**Finalist for the 2018 Man Booker Prize**
**Winner of the Walter Scott Prize for Historical Fiction, the
Goldsmiths Prize for Innovative Fiction, and the Roehampton Poetry
Prize**
From the award-winning British author--a poet's noir narrative that
tells the story of a D-Day veteran in postwar America: a good man,
brutalized by war, haunted by violence and apparently doomed to return
to it, yet resolved to find kindness again, in the world and in himself.

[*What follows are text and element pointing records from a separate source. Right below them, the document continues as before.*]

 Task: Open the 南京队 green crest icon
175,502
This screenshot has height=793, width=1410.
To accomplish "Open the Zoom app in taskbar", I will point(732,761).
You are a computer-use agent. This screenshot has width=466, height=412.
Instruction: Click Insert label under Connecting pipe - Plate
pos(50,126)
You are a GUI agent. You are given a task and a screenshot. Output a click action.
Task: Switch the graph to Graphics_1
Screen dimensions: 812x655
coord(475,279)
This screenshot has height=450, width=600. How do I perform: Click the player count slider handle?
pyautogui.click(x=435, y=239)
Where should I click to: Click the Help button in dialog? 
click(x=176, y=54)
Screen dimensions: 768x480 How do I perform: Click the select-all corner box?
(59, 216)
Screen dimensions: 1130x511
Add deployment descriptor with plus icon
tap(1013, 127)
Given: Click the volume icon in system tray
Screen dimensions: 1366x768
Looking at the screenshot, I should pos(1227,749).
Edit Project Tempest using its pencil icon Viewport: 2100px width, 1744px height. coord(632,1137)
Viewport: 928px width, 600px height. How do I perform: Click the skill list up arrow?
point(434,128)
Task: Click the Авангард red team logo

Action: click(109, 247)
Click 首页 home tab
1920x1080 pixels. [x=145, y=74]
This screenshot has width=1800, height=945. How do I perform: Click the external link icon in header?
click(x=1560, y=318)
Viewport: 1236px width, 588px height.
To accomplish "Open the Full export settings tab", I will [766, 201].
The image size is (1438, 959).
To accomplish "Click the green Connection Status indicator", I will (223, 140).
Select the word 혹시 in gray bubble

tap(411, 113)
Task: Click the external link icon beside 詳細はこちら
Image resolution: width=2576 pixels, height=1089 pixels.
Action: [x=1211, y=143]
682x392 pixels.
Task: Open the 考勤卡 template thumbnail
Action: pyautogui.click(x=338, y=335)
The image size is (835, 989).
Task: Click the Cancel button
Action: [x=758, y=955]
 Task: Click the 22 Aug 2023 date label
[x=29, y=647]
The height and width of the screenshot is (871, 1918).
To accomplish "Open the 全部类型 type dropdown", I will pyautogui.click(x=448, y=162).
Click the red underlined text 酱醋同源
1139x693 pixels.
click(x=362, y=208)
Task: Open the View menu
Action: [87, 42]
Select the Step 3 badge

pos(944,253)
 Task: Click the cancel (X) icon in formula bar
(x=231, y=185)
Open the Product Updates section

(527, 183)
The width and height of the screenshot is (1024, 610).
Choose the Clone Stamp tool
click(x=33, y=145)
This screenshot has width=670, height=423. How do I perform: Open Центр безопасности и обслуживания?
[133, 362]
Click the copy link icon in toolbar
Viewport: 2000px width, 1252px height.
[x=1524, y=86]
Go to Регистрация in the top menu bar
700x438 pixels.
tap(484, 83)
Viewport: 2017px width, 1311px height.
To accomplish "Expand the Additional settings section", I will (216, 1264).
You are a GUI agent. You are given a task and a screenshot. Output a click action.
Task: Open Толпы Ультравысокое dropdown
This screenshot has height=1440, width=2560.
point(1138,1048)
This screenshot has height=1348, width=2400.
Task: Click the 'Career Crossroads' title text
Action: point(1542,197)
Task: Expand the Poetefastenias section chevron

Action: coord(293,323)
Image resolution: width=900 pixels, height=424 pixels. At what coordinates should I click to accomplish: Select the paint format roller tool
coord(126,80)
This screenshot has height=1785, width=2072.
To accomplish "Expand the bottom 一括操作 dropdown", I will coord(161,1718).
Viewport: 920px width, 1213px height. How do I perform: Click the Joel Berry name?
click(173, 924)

Walker is a D-Day veteran with post-traumatic stress disorder; he can't
return home to rural Nova Scotia, and looks instead to the city for
freedom, anonymity and repair. As he finds his way from New York to Los
Angeles and San Francisco, we witness a crucial period of fracture in
American history, one that also allowed film noir to flourish. The Dream
had gone sour but--as those dark, classic movies made clear--the country
needed outsiders to study and to dramatize its new anxieties. Both an
outsider and, gradually, an insider, Walker finds work as a journalist,
and tries to piece his life together as America is beginning to come
apart: riven by social and racial divisions, spiraling corruption, and
the collapse of the inner cities. Robin Robertson's fluid verse pans
with filmic immediacy across the postwar urban scene--and into the heart
of an unforgettable character--in this highly original work of art.